■ Requirement: In the lines below, switch "GUI agent" to "interface assistant" everywhere it occurs and leave the rest of the lines as they are.

■ Data shown:
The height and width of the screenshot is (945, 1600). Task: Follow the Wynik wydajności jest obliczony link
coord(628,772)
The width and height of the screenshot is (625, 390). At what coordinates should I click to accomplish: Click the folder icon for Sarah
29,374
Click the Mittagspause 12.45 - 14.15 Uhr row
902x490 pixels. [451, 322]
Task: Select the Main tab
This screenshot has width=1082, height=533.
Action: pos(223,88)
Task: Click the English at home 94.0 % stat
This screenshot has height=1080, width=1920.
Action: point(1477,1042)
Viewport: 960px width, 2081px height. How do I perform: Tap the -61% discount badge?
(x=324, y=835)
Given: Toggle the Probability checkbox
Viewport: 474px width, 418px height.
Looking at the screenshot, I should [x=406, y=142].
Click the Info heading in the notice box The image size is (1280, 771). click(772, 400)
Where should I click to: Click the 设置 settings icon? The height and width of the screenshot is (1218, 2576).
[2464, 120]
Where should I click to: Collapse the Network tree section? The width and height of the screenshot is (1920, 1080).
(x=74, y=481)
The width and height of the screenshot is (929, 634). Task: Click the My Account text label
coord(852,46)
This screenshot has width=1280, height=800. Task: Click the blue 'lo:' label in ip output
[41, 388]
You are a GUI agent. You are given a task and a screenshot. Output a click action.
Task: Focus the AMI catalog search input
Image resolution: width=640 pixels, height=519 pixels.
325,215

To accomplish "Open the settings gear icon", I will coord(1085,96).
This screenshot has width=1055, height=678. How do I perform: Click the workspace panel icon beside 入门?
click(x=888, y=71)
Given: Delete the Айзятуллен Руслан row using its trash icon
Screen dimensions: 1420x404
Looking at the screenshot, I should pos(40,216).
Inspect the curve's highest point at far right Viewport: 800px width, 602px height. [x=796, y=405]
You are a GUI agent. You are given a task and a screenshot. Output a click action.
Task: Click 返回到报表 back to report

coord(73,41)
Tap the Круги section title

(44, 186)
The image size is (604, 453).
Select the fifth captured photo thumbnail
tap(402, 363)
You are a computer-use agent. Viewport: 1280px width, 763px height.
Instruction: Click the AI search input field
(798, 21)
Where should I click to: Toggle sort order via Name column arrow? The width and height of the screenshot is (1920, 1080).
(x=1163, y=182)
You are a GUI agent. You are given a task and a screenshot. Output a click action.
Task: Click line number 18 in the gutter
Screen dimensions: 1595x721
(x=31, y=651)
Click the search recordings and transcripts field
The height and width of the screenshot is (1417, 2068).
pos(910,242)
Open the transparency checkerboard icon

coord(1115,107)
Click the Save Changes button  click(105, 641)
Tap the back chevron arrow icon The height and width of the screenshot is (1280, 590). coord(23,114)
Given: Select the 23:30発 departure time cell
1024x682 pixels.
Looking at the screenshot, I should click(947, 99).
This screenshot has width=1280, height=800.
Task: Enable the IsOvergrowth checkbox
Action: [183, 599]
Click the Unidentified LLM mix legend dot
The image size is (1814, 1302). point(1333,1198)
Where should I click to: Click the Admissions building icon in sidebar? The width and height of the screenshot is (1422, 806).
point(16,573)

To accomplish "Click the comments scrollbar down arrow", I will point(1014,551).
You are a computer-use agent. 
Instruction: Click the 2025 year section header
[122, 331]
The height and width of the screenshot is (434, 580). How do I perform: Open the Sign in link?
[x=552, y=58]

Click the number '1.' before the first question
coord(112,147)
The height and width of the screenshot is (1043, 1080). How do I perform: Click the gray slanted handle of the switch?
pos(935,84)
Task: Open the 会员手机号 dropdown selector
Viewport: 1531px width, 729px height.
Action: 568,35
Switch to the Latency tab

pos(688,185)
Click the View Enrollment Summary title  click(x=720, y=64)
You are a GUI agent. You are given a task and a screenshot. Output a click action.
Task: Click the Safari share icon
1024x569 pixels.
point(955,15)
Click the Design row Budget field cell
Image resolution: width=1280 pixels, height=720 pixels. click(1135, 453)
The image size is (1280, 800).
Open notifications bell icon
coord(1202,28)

■ Solved problem:
The height and width of the screenshot is (945, 1600). Task: Follow the Wynik wydajności jest obliczony link
coord(628,772)
The width and height of the screenshot is (625, 390). At what coordinates should I click to accomplish: Click the folder icon for Sarah
29,374
Click the Mittagspause 12.45 - 14.15 Uhr row
902x490 pixels. [451, 322]
Task: Select the Main tab
This screenshot has width=1082, height=533.
Action: pos(223,88)
Task: Click the English at home 94.0 % stat
This screenshot has height=1080, width=1920.
Action: point(1477,1042)
Viewport: 960px width, 2081px height. How do I perform: Tap the -61% discount badge?
(x=324, y=835)
Given: Toggle the Probability checkbox
Viewport: 474px width, 418px height.
Looking at the screenshot, I should [x=406, y=142].
Click the Info heading in the notice box The image size is (1280, 771). click(772, 400)
Where should I click to: Click the 设置 settings icon? The height and width of the screenshot is (1218, 2576).
[2464, 120]
Where should I click to: Collapse the Network tree section? The width and height of the screenshot is (1920, 1080).
(x=74, y=481)
The width and height of the screenshot is (929, 634). Task: Click the My Account text label
coord(852,46)
This screenshot has width=1280, height=800. Task: Click the blue 'lo:' label in ip output
[41, 388]
You are a interface assistant. You are given a task and a screenshot. Output a click action.
Task: Focus the AMI catalog search input
Image resolution: width=640 pixels, height=519 pixels.
325,215

To accomplish "Open the settings gear icon", I will coord(1085,96).
This screenshot has width=1055, height=678. How do I perform: Click the workspace panel icon beside 入门?
click(x=888, y=71)
Given: Delete the Айзятуллен Руслан row using its trash icon
Screen dimensions: 1420x404
Looking at the screenshot, I should pos(40,216).
Inspect the curve's highest point at far right Viewport: 800px width, 602px height. [x=796, y=405]
You are a interface assistant. You are given a task and a screenshot. Output a click action.
Task: Click 返回到报表 back to report

coord(73,41)
Tap the Круги section title

(44, 186)
The image size is (604, 453).
Select the fifth captured photo thumbnail
tap(402, 363)
You are a computer-use agent. Viewport: 1280px width, 763px height.
Instruction: Click the AI search input field
(798, 21)
Where should I click to: Toggle sort order via Name column arrow? The width and height of the screenshot is (1920, 1080).
(x=1163, y=182)
You are a interface assistant. You are given a task and a screenshot. Output a click action.
Task: Click line number 18 in the gutter
Screen dimensions: 1595x721
(x=31, y=651)
Click the search recordings and transcripts field
The height and width of the screenshot is (1417, 2068).
pos(910,242)
Open the transparency checkerboard icon

coord(1115,107)
Click the Save Changes button  click(105, 641)
Tap the back chevron arrow icon The height and width of the screenshot is (1280, 590). coord(23,114)
Given: Select the 23:30発 departure time cell
1024x682 pixels.
Looking at the screenshot, I should click(947, 99).
This screenshot has width=1280, height=800.
Task: Enable the IsOvergrowth checkbox
Action: [183, 599]
Click the Unidentified LLM mix legend dot
The image size is (1814, 1302). point(1333,1198)
Where should I click to: Click the Admissions building icon in sidebar? The width and height of the screenshot is (1422, 806).
point(16,573)

To accomplish "Click the comments scrollbar down arrow", I will point(1014,551).
You are a computer-use agent. 
Instruction: Click the 2025 year section header
[122, 331]
The height and width of the screenshot is (434, 580). How do I perform: Open the Sign in link?
[x=552, y=58]

Click the number '1.' before the first question
coord(112,147)
The height and width of the screenshot is (1043, 1080). How do I perform: Click the gray slanted handle of the switch?
pos(935,84)
Task: Open the 会员手机号 dropdown selector
Viewport: 1531px width, 729px height.
Action: 568,35
Switch to the Latency tab

pos(688,185)
Click the View Enrollment Summary title  click(x=720, y=64)
You are a interface assistant. You are given a task and a screenshot. Output a click action.
Task: Click the Safari share icon
1024x569 pixels.
point(955,15)
Click the Design row Budget field cell
Image resolution: width=1280 pixels, height=720 pixels. click(1135, 453)
The image size is (1280, 800).
Open notifications bell icon
coord(1202,28)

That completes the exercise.